On abuse and advocacy

05/31/09

Permalink 11:59:55 am, by Ayngel Email , 845 words, 6666 views   English (US)
Categories: Psychology

On abuse and advocacy

When I was working with our local advocacy center as a client, I think I knew even then that I would become an advocate someday. When I thought about all of the things they did for me, I just knew I wanted to give that gift to others as soon as I was strong enough.

I couldn’t help anyone if I couldn’t first help myself. It took a few years for me to get to a place where I felt I had dealt with my past enough to help others deal with their issues. Now I find I have been an advocate long enough that I am comfortable with the role.

There were some unexpected effects that came from my training. I should have seen it coming, but oddly I didn’t. It just kind of snuck up on me, slowly I found my self more and more intolerant of not just extreme abuse, but the more minor variations as well.
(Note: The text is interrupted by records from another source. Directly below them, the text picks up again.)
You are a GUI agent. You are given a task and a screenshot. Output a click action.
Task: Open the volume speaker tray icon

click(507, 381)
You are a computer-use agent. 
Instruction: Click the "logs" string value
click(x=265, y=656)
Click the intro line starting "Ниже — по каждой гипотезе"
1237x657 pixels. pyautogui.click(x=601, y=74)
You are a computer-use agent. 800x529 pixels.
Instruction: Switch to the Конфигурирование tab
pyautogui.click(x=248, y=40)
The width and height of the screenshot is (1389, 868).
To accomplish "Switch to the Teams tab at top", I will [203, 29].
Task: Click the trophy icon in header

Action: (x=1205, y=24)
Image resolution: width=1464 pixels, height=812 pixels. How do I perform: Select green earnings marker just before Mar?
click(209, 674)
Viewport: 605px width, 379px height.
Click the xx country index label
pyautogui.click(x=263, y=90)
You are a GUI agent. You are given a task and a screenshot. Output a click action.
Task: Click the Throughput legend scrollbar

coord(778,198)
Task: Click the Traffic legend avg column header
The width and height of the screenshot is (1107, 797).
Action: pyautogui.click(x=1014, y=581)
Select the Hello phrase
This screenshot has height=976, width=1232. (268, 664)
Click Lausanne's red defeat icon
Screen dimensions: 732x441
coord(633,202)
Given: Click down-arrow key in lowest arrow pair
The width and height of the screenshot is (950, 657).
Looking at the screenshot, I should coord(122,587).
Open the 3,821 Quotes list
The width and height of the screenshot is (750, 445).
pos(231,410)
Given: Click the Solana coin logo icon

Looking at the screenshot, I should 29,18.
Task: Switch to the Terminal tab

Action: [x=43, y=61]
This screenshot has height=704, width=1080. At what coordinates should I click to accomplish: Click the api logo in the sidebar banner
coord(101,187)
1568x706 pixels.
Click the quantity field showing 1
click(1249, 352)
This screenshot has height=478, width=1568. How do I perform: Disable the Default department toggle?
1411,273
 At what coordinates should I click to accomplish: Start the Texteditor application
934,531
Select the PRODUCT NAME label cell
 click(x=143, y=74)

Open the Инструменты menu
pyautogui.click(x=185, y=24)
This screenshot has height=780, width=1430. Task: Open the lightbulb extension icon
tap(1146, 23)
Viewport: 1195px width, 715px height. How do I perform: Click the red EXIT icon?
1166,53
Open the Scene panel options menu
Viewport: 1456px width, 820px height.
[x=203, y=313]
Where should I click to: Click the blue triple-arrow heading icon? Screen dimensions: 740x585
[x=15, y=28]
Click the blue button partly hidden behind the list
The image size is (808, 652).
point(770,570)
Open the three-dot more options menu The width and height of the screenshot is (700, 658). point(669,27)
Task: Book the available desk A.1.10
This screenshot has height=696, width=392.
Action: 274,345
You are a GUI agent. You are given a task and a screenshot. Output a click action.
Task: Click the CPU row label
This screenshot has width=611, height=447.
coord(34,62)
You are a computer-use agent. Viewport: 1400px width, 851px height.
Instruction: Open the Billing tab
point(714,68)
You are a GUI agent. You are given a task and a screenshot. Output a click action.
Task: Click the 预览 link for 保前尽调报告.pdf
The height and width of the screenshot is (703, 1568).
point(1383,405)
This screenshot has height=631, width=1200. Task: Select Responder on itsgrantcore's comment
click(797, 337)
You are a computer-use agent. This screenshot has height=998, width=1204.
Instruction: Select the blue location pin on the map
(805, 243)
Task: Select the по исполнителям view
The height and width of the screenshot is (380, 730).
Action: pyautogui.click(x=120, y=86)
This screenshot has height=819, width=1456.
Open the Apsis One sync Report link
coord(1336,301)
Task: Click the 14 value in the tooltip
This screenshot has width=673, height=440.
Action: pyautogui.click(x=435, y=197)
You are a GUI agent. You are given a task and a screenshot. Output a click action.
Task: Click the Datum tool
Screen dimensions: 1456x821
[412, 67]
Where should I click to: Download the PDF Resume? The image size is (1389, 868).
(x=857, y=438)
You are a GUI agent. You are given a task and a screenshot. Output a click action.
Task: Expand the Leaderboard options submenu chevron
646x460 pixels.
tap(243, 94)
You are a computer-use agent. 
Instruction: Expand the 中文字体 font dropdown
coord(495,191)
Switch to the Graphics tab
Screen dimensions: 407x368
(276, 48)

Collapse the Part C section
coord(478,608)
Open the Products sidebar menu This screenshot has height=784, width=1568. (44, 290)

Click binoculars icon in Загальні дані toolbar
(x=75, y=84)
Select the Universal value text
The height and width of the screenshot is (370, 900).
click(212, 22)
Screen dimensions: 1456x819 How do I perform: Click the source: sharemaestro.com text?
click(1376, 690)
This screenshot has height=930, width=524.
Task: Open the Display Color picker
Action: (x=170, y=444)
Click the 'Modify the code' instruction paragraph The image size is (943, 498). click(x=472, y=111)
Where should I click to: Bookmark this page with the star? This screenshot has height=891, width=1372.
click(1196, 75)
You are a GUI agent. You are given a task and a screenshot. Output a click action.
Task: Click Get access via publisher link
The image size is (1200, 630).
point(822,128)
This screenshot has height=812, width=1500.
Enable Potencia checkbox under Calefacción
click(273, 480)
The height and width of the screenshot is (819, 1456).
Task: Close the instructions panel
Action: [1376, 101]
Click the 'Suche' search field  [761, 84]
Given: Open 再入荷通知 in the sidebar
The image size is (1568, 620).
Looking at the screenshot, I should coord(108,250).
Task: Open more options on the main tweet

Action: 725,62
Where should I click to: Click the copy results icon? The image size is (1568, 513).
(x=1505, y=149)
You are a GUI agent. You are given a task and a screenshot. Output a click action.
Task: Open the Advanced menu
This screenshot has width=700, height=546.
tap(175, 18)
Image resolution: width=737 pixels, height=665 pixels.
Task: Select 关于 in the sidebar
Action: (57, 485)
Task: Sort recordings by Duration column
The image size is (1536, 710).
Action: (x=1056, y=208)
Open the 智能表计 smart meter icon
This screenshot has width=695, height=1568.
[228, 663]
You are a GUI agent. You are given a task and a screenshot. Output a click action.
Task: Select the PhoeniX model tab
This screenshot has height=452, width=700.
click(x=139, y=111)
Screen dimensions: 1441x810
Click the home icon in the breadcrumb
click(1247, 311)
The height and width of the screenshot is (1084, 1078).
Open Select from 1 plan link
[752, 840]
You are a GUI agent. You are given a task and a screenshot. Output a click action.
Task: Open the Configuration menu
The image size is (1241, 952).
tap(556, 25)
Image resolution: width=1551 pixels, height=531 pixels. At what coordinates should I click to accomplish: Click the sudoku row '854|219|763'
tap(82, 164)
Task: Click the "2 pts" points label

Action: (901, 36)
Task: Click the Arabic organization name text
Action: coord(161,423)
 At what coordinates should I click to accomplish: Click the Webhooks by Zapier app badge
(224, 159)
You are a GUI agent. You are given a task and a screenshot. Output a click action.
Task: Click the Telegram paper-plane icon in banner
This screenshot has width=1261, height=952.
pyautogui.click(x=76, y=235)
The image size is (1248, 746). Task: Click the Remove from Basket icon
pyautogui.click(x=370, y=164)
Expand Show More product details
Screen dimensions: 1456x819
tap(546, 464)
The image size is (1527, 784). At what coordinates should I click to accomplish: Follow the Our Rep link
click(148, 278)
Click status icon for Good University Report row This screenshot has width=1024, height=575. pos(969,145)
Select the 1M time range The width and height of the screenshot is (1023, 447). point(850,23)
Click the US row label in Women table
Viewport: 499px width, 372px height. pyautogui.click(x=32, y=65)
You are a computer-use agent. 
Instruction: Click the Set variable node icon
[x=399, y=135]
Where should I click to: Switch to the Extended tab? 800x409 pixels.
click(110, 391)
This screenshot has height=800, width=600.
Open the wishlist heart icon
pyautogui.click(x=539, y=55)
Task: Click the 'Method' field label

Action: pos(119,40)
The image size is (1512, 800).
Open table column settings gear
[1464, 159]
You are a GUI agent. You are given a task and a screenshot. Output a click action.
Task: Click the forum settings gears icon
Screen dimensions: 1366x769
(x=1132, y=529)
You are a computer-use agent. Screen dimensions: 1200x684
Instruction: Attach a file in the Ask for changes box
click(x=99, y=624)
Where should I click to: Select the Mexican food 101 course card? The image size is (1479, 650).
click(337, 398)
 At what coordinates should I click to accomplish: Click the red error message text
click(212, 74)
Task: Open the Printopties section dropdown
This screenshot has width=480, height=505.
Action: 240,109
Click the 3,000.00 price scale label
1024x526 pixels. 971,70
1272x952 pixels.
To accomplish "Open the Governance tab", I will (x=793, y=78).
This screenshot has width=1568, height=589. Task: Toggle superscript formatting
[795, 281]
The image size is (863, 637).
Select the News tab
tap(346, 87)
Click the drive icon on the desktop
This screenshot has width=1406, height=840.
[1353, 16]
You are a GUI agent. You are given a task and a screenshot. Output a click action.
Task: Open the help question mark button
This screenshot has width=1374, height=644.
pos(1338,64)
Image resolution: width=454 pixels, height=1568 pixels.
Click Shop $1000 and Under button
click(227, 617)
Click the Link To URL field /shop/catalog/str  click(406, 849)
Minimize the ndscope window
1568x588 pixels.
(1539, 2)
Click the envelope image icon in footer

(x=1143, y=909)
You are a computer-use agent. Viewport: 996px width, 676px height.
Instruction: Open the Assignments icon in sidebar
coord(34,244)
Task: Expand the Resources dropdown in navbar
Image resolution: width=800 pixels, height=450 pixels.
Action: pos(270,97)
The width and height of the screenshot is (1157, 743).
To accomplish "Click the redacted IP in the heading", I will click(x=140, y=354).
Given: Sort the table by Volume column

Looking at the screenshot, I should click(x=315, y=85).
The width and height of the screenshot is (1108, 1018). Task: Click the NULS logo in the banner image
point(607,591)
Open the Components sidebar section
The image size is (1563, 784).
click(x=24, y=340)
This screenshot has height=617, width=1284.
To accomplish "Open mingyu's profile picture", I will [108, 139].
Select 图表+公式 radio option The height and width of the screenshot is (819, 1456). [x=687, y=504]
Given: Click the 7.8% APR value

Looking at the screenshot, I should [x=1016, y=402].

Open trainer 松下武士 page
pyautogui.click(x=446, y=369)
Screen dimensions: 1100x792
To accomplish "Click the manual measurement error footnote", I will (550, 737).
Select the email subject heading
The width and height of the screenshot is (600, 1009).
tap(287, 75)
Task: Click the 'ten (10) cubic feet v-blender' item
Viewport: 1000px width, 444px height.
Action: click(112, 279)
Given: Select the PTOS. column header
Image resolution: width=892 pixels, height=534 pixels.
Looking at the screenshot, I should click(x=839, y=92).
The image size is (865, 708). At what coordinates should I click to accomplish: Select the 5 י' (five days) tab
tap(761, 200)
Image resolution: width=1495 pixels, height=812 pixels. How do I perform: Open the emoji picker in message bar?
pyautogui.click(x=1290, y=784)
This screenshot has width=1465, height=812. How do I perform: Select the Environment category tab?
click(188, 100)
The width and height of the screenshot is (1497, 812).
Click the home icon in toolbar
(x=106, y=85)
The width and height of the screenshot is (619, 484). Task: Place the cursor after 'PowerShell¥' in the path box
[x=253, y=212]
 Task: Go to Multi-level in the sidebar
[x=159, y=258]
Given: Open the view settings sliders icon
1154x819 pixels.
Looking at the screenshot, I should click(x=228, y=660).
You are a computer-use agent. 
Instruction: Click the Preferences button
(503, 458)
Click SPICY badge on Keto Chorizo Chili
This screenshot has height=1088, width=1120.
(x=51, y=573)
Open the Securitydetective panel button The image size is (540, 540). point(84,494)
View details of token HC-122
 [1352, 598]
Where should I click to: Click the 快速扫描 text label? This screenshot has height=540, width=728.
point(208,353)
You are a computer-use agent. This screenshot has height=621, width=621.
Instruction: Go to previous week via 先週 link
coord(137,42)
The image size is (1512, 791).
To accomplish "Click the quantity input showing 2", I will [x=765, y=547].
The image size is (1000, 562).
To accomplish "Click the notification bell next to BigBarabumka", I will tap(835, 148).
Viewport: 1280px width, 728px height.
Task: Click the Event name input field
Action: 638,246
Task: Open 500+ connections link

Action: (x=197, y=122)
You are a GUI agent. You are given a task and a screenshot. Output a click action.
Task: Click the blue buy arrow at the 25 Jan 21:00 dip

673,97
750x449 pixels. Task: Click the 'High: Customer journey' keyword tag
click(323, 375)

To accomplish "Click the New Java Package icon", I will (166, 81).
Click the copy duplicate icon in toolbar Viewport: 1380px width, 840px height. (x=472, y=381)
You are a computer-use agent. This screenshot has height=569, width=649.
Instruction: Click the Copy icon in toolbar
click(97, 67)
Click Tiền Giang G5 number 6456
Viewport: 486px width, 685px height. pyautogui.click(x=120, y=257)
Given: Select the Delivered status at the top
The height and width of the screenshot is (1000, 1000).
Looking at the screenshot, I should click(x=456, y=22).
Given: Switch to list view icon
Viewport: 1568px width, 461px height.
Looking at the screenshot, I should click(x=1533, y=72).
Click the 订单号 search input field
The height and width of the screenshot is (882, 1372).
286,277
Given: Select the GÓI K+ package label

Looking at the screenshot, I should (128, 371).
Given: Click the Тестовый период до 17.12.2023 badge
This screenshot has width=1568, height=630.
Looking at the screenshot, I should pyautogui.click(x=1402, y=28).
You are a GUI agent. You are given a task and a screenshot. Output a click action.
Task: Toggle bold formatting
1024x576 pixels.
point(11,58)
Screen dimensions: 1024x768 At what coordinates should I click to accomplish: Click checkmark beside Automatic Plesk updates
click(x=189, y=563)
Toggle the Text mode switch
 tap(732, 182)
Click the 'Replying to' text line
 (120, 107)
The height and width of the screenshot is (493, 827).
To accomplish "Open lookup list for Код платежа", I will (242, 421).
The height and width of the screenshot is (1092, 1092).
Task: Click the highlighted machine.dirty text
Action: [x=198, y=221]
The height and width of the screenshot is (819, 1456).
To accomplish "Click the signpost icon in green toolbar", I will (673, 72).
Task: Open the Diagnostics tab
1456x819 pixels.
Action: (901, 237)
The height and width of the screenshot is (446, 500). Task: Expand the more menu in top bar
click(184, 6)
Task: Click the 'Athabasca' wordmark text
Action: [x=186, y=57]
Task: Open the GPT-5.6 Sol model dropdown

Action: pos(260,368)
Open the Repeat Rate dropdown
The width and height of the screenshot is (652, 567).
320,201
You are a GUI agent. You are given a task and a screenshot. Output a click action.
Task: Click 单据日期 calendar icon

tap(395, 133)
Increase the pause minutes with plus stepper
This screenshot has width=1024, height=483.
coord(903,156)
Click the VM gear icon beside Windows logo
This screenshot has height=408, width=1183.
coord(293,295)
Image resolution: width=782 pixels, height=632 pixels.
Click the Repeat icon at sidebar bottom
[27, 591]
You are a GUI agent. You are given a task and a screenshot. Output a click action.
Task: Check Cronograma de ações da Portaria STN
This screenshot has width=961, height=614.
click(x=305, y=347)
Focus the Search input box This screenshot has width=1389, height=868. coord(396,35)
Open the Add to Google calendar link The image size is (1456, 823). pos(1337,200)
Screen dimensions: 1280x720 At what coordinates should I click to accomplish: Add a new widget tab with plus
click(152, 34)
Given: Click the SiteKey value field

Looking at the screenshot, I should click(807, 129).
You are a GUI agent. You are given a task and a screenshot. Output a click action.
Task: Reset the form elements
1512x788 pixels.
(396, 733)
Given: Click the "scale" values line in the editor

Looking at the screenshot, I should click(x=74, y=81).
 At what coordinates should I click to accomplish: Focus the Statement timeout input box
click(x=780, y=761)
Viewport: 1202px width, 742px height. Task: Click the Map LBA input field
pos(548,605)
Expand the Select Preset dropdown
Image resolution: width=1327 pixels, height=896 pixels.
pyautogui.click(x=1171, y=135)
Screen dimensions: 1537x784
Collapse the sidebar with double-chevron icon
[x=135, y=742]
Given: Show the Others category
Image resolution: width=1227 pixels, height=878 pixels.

I see the way people sometimes treat other people, and where I might have been able to overlook disrespectful comments made by one partner to another I can’t anymore. Before I know it my mouth has opened and I am preaching again.

I don’t know what else to call it, it isn’t religious in nature but it is preaching just the same. Nobody has the right to make anyone feel inferior, ever, yet I hear one spouse do it to another and I cringe. This is supposed to be the person they love most in the world, and they choose to hurt them?

I’ve learned what not to say to a victim, even though it may be true in some cases, you still never tell a victim that someone who loves you would never abuse you. Because that is OUR definition of love, but theirs is different.

What right do we have to tell them that the person they love doesn’t love them? To take away the only form of love they know? They already feel unworthy of the love they have, and us taking what small glimpse of love they do have away does them more harm than good, no matter how well meaning.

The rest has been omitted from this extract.